Solution politique en ligne de mire

Selon l'ONG Human Right Watch, 85 attaques au chlore ou au gaz sarin - en grande majorité imputables au régime - ont été lancées sur le territoire syrien depuis le début de la guerre. Si les armes chimiques constituent un tabou sur les champs de bataille, pourquoi n'intervenir que maintenant? "C'est toujours un dilemme pour les États extérieurs au conflit", explique Marc Finaud du Centre de politique de sécurité (GCSP) de Genève. "Les interventions en Afghanistan, en Irak, en Libye n'ont pas été de grands succès. On sait parfois que le résultat est pire que la situation qu'on a voulu changer."
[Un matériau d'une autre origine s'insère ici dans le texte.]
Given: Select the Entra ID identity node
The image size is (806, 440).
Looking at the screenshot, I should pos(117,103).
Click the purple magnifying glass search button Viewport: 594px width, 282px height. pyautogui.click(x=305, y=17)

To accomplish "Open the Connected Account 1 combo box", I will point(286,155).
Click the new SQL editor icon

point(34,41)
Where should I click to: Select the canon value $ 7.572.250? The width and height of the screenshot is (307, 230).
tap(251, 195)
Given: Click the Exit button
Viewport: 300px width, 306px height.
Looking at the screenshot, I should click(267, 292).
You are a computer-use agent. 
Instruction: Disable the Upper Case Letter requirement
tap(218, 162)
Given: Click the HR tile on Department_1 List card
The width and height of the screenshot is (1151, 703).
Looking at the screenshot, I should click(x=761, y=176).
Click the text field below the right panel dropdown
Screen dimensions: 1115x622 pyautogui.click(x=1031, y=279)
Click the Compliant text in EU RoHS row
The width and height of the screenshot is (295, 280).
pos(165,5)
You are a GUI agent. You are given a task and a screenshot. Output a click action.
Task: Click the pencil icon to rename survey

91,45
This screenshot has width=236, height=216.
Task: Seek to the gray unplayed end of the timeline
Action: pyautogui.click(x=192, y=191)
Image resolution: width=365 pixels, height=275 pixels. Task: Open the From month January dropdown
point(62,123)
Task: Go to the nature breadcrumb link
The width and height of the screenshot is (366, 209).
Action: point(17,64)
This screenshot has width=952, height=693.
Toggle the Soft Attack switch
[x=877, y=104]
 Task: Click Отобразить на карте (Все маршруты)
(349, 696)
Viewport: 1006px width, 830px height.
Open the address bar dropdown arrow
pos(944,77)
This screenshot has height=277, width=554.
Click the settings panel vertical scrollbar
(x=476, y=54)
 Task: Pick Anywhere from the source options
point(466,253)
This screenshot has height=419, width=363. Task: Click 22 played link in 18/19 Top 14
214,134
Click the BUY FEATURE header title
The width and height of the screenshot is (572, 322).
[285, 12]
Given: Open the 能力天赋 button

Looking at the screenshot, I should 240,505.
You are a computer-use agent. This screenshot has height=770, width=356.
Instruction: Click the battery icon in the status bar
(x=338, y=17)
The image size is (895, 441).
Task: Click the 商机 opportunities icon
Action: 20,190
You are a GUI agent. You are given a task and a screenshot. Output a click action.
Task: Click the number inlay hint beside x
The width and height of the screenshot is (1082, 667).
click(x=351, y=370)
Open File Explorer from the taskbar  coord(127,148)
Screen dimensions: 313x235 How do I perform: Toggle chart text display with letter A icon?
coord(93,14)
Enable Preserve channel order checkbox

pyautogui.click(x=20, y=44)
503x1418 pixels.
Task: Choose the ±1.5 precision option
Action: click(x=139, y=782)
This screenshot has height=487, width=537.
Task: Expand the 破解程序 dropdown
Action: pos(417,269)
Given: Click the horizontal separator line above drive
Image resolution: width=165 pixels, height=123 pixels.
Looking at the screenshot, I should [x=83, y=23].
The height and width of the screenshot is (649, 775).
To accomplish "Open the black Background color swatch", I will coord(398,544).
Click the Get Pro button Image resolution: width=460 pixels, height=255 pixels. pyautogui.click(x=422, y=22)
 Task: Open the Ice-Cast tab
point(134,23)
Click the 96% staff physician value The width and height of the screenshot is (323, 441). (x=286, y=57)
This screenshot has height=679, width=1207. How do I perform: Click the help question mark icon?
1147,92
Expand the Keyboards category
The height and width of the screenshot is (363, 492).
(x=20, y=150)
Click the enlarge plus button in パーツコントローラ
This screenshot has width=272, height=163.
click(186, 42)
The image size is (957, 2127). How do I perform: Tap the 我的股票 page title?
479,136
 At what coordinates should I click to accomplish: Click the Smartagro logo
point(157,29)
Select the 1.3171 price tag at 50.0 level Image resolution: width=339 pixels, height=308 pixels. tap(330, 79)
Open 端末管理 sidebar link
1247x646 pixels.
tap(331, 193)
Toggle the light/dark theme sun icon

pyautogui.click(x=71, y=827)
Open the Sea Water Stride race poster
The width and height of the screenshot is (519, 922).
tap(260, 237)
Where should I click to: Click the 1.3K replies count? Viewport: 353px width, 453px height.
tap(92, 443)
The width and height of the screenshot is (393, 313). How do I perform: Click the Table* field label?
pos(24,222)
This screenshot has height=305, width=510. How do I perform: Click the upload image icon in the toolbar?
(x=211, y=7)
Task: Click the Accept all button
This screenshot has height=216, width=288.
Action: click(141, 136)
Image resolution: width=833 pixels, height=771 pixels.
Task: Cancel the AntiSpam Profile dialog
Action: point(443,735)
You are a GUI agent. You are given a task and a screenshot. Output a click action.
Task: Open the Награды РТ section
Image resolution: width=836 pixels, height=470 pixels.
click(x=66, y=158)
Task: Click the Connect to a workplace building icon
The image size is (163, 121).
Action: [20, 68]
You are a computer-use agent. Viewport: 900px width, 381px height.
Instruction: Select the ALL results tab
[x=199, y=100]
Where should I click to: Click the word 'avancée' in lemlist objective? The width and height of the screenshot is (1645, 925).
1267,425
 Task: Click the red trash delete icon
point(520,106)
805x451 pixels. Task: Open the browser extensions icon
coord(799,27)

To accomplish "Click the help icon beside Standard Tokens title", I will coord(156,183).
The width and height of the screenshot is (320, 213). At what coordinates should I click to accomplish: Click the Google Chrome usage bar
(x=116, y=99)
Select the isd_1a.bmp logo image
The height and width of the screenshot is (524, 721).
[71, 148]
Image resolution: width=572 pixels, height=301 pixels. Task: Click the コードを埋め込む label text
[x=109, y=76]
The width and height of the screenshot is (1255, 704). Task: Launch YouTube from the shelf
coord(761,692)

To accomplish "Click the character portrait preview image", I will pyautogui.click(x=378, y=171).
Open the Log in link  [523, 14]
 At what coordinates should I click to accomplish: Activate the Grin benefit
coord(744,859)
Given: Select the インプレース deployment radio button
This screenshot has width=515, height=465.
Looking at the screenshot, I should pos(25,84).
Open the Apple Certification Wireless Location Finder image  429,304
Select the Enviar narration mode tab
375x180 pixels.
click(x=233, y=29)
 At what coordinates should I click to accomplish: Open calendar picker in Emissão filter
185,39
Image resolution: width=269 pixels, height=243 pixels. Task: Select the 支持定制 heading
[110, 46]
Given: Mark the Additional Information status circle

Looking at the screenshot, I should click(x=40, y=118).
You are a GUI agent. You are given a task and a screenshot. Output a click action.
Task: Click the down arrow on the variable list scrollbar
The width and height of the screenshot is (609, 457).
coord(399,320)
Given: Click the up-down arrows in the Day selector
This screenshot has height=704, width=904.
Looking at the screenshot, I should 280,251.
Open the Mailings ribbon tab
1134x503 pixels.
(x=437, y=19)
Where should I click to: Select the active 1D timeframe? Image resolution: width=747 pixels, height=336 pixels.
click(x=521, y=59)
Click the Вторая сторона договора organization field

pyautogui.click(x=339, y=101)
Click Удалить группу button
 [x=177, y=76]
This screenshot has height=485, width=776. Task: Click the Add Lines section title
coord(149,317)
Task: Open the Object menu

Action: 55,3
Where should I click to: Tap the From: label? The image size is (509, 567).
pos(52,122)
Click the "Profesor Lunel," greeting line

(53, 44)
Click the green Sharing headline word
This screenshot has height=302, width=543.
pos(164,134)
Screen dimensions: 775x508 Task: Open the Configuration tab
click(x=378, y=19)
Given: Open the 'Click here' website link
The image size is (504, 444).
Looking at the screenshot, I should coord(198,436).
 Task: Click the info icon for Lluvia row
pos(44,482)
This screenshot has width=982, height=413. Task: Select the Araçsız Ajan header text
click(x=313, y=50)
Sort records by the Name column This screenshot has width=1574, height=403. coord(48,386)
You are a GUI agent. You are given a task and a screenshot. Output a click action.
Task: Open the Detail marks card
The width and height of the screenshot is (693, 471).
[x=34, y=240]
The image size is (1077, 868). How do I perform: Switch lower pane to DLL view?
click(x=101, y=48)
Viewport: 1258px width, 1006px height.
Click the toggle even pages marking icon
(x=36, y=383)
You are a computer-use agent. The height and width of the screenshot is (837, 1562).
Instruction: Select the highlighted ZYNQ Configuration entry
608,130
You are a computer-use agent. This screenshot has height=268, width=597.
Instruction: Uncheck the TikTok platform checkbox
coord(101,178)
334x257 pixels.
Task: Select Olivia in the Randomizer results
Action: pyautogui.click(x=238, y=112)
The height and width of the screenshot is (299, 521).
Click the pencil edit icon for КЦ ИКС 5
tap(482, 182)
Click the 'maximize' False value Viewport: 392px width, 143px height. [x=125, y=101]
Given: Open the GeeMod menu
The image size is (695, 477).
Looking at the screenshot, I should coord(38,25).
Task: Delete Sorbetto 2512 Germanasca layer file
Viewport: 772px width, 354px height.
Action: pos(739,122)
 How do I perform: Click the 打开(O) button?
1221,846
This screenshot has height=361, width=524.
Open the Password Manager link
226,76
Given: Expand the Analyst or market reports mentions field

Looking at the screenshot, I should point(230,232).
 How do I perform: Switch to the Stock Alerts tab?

Ancien diplomate français, Marc Finaud mise sur une solution politique. "La question est: 'est-ce que ces frappes sont utiles, ont-elles fait progresser les rapports de force ?' Il est trop tôt pour le dire", dit-il. "Ce qui est clair, c'est qu'un message fort a été envoyé au régime syrien, mais aussi à la Russie, à l'Iran pour favoriser une solution politique."

Le fardeau de la preuve

Le 5 février 2003, le secrétaire d'Etat américain Colin Powell brandit une fiole devant les Nations unies à New York. Dans un discours fleuve, il assure détenir les preuves d'un arsenal chimique irakien. Ce mensonge, prélude à l'invasion de l'Irak, rend aujourd'hui plus difficile la lutte contre les armes chimiques. "Cela pose la question fondamentale de la preuve", explique Marc Finaud. "Lorsqu'on veut accuser un pays d'avoir violé des traités, d'avoir des programmes clandestins, il faut pouvoir apporter des preuves solides. C'est pourquoi l'organisation chargée de contrôler les armes chimiques est aujourd'hui très prudente."

L'Organisation pour l'interdiction des armes chimiques (OIAC) est chargée de faire appliquer la Convention sur l'interdiction des armes chimiques. Entrée en vigueur en 1997, elle proscrit la fabrication, le stockage, l'usage de gaz toxiques et régit leur destruction. A ce jour, la quasi-totalité des pays du monde - y compris la Syrie - ont ratifié la convention. Seuls absents: la Corée du Nord, l'Egypte et le Soudan du Sud. Israël l'a signée, mais ne l'a pas ratifiée.

Selon l'OIAC, plus de 90% des stocks mondiaux d'armes chimiques déclarés ont été détruits. Mais les récentes attaques en Syrie et l'annonce de la rénovation des arsenaux nucléaires par Washington, Paris et Moscou montrent qu'un "tabou s'est brisé", déplore Marc Finaud.